EXERCISE TASK 1 :: Quote the part of the Jack Naylor biography that opens with the words containing "Born in Baltimore, Maryland, Jack" and closes with "over the Mediterranean.".

SOURCE PASSAGE ::
● ● ● ● ●

Jack Naylor

Jack Naylor

=Early years=

Born in Baltimore, Maryland, Jack Naylor learned to fly early. After joining the USAF, he trained and saw combat in P51 fighter planes over France and Germany. He switched to B24s and flew forays over Eastern Europe and ended up bombing the infamous oil refineries in Ploiesti, Romania. It was a momentous time and out of the windows of his bomber planes he was able to feed his growing passion for photography by shooting aerial pictures using a purloined Voigtländer. While based in Bengasi, Libya, he met Margaret Bourke White and flew her along on his missions. She insisted on traveling with "Captain Jack" because he always "came back" which was a major feat back and forth over the Mediterranean.

Post WWII

Back stateside after the war, Naylor used the GI Bill to finish a degree in mechanical engineering from prestigious Johns Hopkins University in Baltimore, Maryland. But for his first job after graduation he chose to capitalize on his training during the war and became a test pilot. He put experimental planes through their paces until he crashed one into a river bank next to a pasture. The farmer ran up holding his mangled propeller blade and announced "son, you lost this thing..." The accident cut his swashbuckling career short. Putting that dangerous occupation aside, Jack became a consultant to industry. Hired to advise companies in how to grow and manage their resources, he was asked to prepare one of them for bankruptcy. Seeing the value in the business, Jack Naylor embarked on yet another career as an entrepreneur and, in 1970, took over Thomson International Corporation which was headquartered in Waltham, Massachusetts. The engineering and manufacturing company made automotive and airplane parts. In the reorganization, Jack moved to Massachusetts, made some tough choices by cutting personnel and closed extraneous plants. Thomson's biggest seller was car thermostats and heat exchangers for aircraft engines. In desperation, Naylor, living out of a hotel room, sat in the restaurant at the Somerset Hotel in Boston and, over a matter of months, designed a new automotive thermostat. Able to work reliably at higher temperatures, it allowed the car designers to use smaller radiators. He took it to General Motors first, next Chrysler, Ford and then to Europe. Today every motor vehicle in the world uses that design.

● ● ● ● ●

GIVEN RECORDS ::
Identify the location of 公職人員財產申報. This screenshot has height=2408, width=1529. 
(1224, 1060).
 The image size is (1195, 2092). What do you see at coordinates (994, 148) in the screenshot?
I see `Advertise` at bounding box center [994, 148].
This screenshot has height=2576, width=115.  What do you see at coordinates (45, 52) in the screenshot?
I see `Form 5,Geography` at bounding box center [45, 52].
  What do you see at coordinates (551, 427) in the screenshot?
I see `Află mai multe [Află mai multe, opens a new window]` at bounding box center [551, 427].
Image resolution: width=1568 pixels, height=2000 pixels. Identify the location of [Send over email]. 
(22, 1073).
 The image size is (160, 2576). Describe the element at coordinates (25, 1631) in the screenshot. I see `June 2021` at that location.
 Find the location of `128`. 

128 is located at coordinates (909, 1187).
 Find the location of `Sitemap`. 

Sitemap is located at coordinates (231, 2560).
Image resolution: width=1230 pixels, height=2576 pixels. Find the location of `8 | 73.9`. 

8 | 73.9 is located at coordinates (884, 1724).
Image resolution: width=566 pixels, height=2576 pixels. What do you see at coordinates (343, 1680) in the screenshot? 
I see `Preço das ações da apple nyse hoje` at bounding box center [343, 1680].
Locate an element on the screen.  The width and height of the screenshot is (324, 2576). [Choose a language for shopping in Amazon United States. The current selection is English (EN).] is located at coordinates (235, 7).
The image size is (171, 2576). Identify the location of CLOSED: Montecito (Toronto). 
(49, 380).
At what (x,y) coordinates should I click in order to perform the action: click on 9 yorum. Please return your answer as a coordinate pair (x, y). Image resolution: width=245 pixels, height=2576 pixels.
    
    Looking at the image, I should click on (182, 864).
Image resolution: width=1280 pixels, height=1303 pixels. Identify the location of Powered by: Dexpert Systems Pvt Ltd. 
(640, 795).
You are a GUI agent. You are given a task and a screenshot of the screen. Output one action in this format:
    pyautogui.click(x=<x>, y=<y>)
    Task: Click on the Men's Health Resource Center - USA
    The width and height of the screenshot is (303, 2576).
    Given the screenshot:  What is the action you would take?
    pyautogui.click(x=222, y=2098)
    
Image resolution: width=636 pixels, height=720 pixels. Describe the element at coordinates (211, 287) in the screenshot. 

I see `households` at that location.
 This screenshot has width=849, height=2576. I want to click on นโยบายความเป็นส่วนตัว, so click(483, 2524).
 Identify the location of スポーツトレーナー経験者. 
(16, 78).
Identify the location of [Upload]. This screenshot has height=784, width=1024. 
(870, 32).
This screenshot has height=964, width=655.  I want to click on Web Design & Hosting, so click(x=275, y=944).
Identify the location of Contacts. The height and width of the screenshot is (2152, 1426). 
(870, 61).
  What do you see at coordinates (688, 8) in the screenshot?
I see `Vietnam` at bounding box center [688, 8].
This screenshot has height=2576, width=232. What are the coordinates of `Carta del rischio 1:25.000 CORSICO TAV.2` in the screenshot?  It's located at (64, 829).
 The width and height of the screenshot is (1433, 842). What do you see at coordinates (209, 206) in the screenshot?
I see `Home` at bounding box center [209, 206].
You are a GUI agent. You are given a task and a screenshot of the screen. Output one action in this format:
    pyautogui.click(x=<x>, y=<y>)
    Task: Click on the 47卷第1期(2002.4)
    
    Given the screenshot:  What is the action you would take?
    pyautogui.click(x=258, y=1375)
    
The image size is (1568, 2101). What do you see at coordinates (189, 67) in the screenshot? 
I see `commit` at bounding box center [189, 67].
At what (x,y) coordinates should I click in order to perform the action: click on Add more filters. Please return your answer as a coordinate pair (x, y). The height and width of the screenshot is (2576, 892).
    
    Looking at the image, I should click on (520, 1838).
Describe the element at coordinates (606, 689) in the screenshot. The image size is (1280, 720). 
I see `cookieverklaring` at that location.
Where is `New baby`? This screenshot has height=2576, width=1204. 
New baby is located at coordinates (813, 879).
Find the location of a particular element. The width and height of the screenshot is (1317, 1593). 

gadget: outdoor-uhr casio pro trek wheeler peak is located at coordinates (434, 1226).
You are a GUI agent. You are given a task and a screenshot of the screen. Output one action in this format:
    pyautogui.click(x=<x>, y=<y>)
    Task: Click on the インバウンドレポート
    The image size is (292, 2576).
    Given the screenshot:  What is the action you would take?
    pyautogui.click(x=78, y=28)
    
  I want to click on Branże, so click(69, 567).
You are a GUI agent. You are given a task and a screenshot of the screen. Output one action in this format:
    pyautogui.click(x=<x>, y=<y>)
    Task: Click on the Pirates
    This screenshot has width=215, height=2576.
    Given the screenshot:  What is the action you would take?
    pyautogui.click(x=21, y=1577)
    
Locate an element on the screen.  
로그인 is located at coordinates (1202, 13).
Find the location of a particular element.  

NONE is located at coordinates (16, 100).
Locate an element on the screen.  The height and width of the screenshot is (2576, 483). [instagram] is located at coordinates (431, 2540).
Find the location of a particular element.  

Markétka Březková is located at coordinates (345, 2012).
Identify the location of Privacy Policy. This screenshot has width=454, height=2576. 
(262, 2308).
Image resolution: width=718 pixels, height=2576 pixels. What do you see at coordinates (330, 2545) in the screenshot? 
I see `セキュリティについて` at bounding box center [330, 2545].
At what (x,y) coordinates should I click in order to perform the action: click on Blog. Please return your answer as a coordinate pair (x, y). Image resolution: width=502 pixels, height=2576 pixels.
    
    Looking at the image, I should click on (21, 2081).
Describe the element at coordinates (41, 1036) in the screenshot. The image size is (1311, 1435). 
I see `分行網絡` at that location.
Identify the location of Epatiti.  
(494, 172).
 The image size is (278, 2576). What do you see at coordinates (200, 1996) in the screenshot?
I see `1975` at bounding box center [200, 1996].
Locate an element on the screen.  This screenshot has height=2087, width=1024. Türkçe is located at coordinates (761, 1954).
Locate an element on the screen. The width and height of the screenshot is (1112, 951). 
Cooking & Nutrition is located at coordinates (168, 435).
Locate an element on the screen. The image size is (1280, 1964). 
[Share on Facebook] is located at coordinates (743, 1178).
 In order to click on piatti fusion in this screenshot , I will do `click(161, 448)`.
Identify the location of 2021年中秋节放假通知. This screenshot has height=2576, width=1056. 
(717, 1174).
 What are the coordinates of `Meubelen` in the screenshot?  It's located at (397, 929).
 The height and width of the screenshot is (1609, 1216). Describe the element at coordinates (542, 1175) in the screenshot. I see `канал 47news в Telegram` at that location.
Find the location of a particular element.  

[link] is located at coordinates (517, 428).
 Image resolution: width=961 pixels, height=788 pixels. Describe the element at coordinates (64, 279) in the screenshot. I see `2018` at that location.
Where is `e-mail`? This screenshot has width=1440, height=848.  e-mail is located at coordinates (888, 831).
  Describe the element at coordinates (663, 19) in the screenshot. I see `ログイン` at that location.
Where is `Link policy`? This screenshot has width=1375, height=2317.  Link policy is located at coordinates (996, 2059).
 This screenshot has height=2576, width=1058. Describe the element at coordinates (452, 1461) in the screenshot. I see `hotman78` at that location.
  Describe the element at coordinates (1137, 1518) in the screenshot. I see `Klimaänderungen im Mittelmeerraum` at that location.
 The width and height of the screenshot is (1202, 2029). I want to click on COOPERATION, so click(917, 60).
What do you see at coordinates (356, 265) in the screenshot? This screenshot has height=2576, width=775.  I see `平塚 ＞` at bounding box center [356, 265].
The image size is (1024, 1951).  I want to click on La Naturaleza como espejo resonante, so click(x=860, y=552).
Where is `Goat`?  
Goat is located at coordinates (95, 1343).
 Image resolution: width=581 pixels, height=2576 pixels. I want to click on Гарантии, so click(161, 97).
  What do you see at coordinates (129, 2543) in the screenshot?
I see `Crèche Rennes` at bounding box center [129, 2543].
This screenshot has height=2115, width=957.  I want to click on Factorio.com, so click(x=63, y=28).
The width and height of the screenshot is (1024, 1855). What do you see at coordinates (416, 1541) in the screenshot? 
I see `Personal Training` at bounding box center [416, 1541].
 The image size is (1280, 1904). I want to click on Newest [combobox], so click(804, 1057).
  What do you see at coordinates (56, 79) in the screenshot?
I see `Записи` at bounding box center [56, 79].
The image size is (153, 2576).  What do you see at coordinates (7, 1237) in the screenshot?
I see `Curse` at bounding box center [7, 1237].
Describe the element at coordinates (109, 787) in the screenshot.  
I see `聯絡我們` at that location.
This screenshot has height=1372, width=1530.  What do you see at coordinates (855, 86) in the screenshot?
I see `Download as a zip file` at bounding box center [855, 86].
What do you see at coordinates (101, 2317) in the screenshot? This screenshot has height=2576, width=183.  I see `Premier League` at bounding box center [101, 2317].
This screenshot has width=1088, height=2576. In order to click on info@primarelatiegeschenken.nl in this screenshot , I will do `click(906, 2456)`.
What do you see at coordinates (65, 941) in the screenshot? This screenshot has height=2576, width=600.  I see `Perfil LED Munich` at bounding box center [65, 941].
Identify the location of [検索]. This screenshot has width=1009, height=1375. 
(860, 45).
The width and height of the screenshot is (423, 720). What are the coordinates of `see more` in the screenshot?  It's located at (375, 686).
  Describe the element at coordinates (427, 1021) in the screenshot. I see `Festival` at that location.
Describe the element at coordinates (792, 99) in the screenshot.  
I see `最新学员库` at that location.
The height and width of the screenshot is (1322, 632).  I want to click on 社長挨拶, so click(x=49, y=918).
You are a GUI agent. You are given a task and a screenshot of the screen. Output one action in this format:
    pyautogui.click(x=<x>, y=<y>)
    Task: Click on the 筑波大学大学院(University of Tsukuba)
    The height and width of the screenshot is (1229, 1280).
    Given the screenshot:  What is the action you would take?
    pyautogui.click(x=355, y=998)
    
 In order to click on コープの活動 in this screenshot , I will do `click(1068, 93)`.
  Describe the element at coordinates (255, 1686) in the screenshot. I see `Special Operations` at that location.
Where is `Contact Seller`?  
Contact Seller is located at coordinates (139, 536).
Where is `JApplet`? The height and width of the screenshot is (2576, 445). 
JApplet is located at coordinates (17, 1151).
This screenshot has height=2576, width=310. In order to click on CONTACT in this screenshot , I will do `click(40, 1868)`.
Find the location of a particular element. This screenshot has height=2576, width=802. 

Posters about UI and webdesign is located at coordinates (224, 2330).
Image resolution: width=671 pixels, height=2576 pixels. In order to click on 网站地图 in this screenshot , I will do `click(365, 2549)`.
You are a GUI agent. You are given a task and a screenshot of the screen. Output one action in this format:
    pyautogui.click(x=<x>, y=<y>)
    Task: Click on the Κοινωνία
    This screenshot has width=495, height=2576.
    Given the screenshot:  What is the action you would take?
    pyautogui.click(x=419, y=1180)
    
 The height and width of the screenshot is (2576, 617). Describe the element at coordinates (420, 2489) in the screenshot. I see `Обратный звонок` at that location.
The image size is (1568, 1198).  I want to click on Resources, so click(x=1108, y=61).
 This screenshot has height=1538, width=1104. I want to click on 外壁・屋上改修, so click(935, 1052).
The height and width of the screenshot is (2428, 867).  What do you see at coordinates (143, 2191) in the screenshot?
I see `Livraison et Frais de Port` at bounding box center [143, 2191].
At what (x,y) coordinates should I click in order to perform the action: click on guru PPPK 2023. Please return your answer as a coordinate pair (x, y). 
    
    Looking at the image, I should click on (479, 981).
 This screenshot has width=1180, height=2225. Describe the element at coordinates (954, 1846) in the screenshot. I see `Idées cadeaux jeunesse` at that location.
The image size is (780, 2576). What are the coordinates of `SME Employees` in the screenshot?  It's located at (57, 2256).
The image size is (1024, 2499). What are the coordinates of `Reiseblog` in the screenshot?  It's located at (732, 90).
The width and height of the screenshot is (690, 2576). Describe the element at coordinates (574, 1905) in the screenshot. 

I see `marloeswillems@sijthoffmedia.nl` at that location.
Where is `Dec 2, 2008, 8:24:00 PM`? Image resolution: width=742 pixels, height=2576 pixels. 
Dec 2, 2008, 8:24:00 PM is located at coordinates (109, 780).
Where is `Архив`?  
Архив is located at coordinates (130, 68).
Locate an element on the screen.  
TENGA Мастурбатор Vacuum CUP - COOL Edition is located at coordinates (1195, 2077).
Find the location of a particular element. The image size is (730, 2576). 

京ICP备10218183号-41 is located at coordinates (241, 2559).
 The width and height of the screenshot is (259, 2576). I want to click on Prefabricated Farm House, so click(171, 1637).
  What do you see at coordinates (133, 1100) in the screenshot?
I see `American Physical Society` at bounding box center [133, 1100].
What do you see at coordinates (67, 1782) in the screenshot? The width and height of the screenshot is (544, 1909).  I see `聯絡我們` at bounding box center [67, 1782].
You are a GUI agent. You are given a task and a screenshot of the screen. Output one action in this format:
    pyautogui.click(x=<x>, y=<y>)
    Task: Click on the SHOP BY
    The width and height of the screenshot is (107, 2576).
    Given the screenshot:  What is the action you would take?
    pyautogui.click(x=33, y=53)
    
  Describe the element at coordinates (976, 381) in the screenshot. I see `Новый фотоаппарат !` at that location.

● ● ● ● ●

EXERCISE TASK 2 :: Rewrite the part of the rows that opens with the line containing "Image resolution: width=671" and closes with the line containing "The height and width of the screenshot is (2576, 617).", swapping "GUI agent" for "web assistant" and keeping everything else unchanged. Output only those lines.

FINAL ANSWER 1 ::
Born in Baltimore, Maryland, Jack Naylor learned to fly early. After joining the USAF, he trained and saw combat in P51 fighter planes over France and Germany. He switched to B24s and flew forays over Eastern Europe and ended up bombing the infamous oil refineries in Ploiesti, Romania. It was a momentous time and out of the windows of his bomber planes he was able to feed his growing passion for photography by shooting aerial pictures using a purloined Voigtländer. While based in Bengasi, Libya, he met Margaret Bourke White and flew her along on his missions. She insisted on traveling with "Captain Jack" because he always "came back" which was a major feat back and forth over the Mediterranean.

FINAL ANSWER 2 ::
Image resolution: width=671 pixels, height=2576 pixels. In order to click on 网站地图 in this screenshot , I will do `click(365, 2549)`.
You are a web assistant. You are given a task and a screenshot of the screen. Output one action in this format:
    pyautogui.click(x=<x>, y=<y>)
    Task: Click on the Κοινωνία
    This screenshot has width=495, height=2576.
    Given the screenshot:  What is the action you would take?
    pyautogui.click(x=419, y=1180)
    
 The height and width of the screenshot is (2576, 617). Describe the element at coordinates (420, 2489) in the screenshot. I see `Обратный звонок` at that location.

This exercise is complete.